Человек без души - Игорь Борисенко
Шрифт:
Интервал:
Закладка:
Как только придет полночь, убитые воины встанут и разойдутся каждый в свою сторону, чтобы начать мучительную игру. Скоро. Скоро они снова станут лезть на стены и кричать громко и страшно, будто их убивают в первый раз. Самое страшное же, поверь мне – это остаться в живых и сидеть день, а то и больше в ожидании всеобщего воскрешения. Это мучит сильнее всего. Пять последних раз я остаюсь «в живых» иногда совсем один, иногда с кем-то из своих солдат. И тогда перед моими глазами идут вереницы смертей. Сначала – жуткий хруст тонких хрящей, потом горячая кровь.
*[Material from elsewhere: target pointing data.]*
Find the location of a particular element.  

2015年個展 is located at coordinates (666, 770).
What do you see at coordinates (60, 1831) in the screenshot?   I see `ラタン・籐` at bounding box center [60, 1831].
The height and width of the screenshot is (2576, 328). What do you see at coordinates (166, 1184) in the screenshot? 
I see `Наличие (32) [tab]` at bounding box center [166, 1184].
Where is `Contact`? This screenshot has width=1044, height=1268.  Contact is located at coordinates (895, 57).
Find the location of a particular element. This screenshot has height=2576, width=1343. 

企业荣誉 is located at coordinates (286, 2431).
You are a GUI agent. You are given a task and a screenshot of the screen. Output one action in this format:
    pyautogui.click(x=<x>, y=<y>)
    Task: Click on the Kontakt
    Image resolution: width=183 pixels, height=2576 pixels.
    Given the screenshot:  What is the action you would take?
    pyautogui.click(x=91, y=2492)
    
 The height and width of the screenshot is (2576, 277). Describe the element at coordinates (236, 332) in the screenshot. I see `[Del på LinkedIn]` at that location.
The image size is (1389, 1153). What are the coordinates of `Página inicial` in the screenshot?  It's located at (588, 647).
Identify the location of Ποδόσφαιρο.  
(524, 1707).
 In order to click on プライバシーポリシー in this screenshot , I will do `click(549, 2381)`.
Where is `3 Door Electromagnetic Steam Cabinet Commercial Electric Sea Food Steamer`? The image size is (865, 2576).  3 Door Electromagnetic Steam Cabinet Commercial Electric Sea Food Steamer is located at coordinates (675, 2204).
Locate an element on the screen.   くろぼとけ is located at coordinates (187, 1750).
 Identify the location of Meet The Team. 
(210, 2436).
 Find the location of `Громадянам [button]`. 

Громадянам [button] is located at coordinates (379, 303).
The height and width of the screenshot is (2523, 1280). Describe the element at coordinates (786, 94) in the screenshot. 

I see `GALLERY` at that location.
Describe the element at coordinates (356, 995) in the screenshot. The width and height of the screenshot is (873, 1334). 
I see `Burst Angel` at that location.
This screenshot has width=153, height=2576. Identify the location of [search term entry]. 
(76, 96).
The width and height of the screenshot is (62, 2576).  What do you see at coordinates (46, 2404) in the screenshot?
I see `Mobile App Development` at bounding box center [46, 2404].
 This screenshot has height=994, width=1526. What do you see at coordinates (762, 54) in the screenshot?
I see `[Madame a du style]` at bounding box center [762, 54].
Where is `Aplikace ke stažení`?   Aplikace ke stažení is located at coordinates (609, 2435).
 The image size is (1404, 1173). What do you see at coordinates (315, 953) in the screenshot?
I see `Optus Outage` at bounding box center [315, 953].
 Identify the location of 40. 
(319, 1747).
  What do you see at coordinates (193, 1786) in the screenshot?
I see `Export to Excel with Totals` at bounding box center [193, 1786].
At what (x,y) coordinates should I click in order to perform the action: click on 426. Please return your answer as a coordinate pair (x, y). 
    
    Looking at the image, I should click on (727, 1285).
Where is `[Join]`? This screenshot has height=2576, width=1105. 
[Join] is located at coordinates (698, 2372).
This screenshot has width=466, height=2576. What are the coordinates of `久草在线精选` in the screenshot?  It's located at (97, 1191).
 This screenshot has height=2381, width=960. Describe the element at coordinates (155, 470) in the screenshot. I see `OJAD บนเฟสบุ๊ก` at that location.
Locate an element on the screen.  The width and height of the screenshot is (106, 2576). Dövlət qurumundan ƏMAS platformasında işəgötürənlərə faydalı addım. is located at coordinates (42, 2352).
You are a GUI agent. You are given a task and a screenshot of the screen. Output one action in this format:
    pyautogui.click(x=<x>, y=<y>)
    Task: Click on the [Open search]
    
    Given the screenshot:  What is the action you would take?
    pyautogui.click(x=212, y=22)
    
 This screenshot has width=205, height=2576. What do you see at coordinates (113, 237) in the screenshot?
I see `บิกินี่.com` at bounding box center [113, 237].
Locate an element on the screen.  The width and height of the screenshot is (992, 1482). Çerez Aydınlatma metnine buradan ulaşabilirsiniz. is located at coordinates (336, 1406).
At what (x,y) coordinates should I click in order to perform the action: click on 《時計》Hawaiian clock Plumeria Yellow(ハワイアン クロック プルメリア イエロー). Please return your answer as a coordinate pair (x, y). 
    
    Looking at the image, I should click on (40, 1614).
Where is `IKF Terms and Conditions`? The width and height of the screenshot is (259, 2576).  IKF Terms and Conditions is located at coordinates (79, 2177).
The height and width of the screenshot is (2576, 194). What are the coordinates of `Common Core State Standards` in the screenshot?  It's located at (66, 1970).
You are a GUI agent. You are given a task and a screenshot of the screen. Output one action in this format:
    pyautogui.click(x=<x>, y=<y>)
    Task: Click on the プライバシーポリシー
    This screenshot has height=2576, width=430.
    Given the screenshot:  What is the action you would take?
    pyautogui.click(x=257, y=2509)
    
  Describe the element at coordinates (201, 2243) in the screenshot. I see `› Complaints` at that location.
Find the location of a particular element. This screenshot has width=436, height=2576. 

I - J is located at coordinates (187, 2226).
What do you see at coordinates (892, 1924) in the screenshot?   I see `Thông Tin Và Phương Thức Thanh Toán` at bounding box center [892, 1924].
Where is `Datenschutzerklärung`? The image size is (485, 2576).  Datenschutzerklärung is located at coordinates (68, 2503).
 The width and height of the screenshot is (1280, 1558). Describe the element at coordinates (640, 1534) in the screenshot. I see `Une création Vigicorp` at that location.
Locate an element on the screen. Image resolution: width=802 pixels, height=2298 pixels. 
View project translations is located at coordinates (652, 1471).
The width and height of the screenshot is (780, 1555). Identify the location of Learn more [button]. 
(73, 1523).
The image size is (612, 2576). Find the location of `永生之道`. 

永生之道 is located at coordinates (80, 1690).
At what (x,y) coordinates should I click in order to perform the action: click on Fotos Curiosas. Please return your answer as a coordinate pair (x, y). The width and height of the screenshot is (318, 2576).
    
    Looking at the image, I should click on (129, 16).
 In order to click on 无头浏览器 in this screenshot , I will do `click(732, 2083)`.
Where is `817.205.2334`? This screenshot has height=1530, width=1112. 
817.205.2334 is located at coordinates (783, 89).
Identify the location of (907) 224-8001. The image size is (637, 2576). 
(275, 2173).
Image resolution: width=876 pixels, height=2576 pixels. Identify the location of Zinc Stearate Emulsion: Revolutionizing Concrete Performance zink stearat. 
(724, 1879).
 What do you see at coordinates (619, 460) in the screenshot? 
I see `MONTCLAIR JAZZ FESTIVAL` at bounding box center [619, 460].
После – меч, сносящий забрало и с хлюпаньем выбивающий глаз, крошащий в куски череп. Странное ощущение, когда голова слетает с плеч и ты еще успеваешь запомнить, как вращается вокруг тебя мир… Боль. Страх. Бессилие. Осознание вины. Невозможность раскаяния. Презрение к себе. Поверь мне, на свете нет ничего страшнее. – Тоскливо взглянув Дальвигу в лицо, Миланор вдруг протянул руку и ухватил Эт Кобоса за локоть. Тот застыл на месте, испуганно глядя в наполненные безумием глаза проклятого рыцаря.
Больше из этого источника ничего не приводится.